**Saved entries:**
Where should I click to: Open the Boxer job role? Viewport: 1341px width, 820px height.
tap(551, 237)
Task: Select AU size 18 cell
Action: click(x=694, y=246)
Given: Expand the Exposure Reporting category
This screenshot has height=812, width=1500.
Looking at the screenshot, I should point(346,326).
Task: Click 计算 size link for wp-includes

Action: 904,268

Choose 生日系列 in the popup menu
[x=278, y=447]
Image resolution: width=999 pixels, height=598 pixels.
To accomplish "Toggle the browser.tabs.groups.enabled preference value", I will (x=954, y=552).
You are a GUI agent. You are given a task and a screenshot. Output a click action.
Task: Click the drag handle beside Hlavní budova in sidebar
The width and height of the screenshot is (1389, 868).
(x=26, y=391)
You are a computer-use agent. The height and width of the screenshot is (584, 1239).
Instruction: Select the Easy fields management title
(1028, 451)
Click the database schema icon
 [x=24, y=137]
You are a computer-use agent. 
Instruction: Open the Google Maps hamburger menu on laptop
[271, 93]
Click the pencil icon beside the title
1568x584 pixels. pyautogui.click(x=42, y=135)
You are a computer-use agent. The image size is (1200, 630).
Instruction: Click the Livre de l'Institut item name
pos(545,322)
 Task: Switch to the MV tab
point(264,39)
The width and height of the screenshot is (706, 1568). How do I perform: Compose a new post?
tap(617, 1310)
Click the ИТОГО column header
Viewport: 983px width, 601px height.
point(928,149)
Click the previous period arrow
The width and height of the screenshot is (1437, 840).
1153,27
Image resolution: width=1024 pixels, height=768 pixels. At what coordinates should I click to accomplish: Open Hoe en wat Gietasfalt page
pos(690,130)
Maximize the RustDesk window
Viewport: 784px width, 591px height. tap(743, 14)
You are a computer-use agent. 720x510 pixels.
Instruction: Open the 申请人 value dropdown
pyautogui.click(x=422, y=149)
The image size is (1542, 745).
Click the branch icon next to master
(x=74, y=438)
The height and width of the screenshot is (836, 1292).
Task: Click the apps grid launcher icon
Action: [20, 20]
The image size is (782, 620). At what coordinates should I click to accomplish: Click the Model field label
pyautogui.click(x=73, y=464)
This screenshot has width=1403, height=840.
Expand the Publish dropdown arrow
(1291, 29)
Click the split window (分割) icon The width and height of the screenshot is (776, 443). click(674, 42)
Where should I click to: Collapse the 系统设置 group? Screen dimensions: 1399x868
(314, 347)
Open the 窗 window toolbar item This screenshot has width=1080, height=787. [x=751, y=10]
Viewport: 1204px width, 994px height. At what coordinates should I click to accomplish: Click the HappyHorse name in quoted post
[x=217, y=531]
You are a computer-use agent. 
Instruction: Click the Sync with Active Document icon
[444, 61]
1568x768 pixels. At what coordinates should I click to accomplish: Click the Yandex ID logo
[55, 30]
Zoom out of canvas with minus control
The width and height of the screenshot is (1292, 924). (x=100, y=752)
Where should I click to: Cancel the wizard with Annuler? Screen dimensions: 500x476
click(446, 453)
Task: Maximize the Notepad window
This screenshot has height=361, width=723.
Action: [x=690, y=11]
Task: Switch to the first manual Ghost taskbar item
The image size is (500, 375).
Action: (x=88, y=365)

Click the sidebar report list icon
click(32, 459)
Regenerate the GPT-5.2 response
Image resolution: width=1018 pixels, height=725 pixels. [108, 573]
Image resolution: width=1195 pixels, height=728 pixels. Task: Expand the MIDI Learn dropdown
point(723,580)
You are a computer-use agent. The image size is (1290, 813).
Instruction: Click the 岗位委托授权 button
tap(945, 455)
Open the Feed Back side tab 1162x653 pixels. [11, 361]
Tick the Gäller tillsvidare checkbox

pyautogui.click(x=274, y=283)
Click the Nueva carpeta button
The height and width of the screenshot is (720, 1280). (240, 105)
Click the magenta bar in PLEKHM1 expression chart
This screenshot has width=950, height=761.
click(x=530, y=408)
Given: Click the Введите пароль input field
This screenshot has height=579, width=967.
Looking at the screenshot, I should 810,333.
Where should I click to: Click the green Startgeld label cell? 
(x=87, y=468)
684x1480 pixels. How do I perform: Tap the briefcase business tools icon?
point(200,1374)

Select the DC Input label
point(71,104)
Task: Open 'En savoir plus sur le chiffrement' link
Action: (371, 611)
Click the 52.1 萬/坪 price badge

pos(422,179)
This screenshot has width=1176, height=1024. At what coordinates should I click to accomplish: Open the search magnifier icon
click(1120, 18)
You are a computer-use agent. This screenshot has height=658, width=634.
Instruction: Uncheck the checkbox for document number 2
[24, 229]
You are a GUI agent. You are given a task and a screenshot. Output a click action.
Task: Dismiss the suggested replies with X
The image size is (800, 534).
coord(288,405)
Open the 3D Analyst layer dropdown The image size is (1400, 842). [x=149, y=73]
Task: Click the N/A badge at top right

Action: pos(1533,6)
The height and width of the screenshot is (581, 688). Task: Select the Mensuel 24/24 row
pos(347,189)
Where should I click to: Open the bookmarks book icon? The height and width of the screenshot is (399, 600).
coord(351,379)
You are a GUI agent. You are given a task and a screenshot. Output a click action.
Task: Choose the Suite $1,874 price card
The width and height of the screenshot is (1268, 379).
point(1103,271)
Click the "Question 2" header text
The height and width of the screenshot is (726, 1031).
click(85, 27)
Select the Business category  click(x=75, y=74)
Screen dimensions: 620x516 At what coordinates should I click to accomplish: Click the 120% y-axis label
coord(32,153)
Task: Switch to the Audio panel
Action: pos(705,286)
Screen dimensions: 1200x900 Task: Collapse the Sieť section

**The task:** Copy every record exactly, leaving each line intact.

**Solution to this problem:**
Where should I click to: Open the Boxer job role? Viewport: 1341px width, 820px height.
tap(551, 237)
Task: Select AU size 18 cell
Action: click(x=694, y=246)
Given: Expand the Exposure Reporting category
This screenshot has height=812, width=1500.
Looking at the screenshot, I should point(346,326).
Task: Click 计算 size link for wp-includes

Action: 904,268

Choose 生日系列 in the popup menu
[x=278, y=447]
Image resolution: width=999 pixels, height=598 pixels.
To accomplish "Toggle the browser.tabs.groups.enabled preference value", I will (x=954, y=552).
You are a GUI agent. You are given a task and a screenshot. Output a click action.
Task: Click the drag handle beside Hlavní budova in sidebar
The width and height of the screenshot is (1389, 868).
(x=26, y=391)
You are a computer-use agent. The height and width of the screenshot is (584, 1239).
Instruction: Select the Easy fields management title
(1028, 451)
Click the database schema icon
 [x=24, y=137]
You are a computer-use agent. 
Instruction: Open the Google Maps hamburger menu on laptop
[271, 93]
Click the pencil icon beside the title
1568x584 pixels. pyautogui.click(x=42, y=135)
You are a computer-use agent. The image size is (1200, 630).
Instruction: Click the Livre de l'Institut item name
pos(545,322)
 Task: Switch to the MV tab
point(264,39)
The width and height of the screenshot is (706, 1568). How do I perform: Compose a new post?
tap(617, 1310)
Click the ИТОГО column header
Viewport: 983px width, 601px height.
point(928,149)
Click the previous period arrow
The width and height of the screenshot is (1437, 840).
1153,27
Image resolution: width=1024 pixels, height=768 pixels. At what coordinates should I click to accomplish: Open Hoe en wat Gietasfalt page
pos(690,130)
Maximize the RustDesk window
Viewport: 784px width, 591px height. tap(743, 14)
You are a computer-use agent. 720x510 pixels.
Instruction: Open the 申请人 value dropdown
pyautogui.click(x=422, y=149)
The image size is (1542, 745).
Click the branch icon next to master
(x=74, y=438)
The height and width of the screenshot is (836, 1292).
Task: Click the apps grid launcher icon
Action: [20, 20]
The image size is (782, 620). At what coordinates should I click to accomplish: Click the Model field label
pyautogui.click(x=73, y=464)
This screenshot has width=1403, height=840.
Expand the Publish dropdown arrow
(1291, 29)
Click the split window (分割) icon The width and height of the screenshot is (776, 443). click(674, 42)
Where should I click to: Collapse the 系统设置 group? Screen dimensions: 1399x868
(314, 347)
Open the 窗 window toolbar item This screenshot has width=1080, height=787. [x=751, y=10]
Viewport: 1204px width, 994px height. At what coordinates should I click to accomplish: Click the HappyHorse name in quoted post
[x=217, y=531]
You are a computer-use agent. 
Instruction: Click the Sync with Active Document icon
[444, 61]
1568x768 pixels. At what coordinates should I click to accomplish: Click the Yandex ID logo
[55, 30]
Zoom out of canvas with minus control
The width and height of the screenshot is (1292, 924). (x=100, y=752)
Where should I click to: Cancel the wizard with Annuler? Screen dimensions: 500x476
click(446, 453)
Task: Maximize the Notepad window
This screenshot has height=361, width=723.
Action: [x=690, y=11]
Task: Switch to the first manual Ghost taskbar item
The image size is (500, 375).
Action: (x=88, y=365)

Click the sidebar report list icon
click(32, 459)
Regenerate the GPT-5.2 response
Image resolution: width=1018 pixels, height=725 pixels. [108, 573]
Image resolution: width=1195 pixels, height=728 pixels. Task: Expand the MIDI Learn dropdown
point(723,580)
You are a computer-use agent. The image size is (1290, 813).
Instruction: Click the 岗位委托授权 button
tap(945, 455)
Open the Feed Back side tab 1162x653 pixels. [11, 361]
Tick the Gäller tillsvidare checkbox

pyautogui.click(x=274, y=283)
Click the Nueva carpeta button
The height and width of the screenshot is (720, 1280). (240, 105)
Click the magenta bar in PLEKHM1 expression chart
This screenshot has width=950, height=761.
click(x=530, y=408)
Given: Click the Введите пароль input field
This screenshot has height=579, width=967.
Looking at the screenshot, I should 810,333.
Where should I click to: Click the green Startgeld label cell? 
(x=87, y=468)
684x1480 pixels. How do I perform: Tap the briefcase business tools icon?
point(200,1374)

Select the DC Input label
point(71,104)
Task: Open 'En savoir plus sur le chiffrement' link
Action: (371, 611)
Click the 52.1 萬/坪 price badge

pos(422,179)
This screenshot has width=1176, height=1024. At what coordinates should I click to accomplish: Open the search magnifier icon
click(1120, 18)
You are a computer-use agent. This screenshot has height=658, width=634.
Instruction: Uncheck the checkbox for document number 2
[24, 229]
You are a GUI agent. You are given a task and a screenshot. Output a click action.
Task: Dismiss the suggested replies with X
The image size is (800, 534).
coord(288,405)
Open the 3D Analyst layer dropdown The image size is (1400, 842). [x=149, y=73]
Task: Click the N/A badge at top right

Action: pos(1533,6)
The height and width of the screenshot is (581, 688). Task: Select the Mensuel 24/24 row
pos(347,189)
Where should I click to: Open the bookmarks book icon? The height and width of the screenshot is (399, 600).
coord(351,379)
You are a GUI agent. You are given a task and a screenshot. Output a click action.
Task: Choose the Suite $1,874 price card
The width and height of the screenshot is (1268, 379).
point(1103,271)
Click the "Question 2" header text
The height and width of the screenshot is (726, 1031).
click(85, 27)
Select the Business category  click(x=75, y=74)
Screen dimensions: 620x516 At what coordinates should I click to accomplish: Click the 120% y-axis label
coord(32,153)
Task: Switch to the Audio panel
Action: pos(705,286)
Screen dimensions: 1200x900 Task: Collapse the Sieť section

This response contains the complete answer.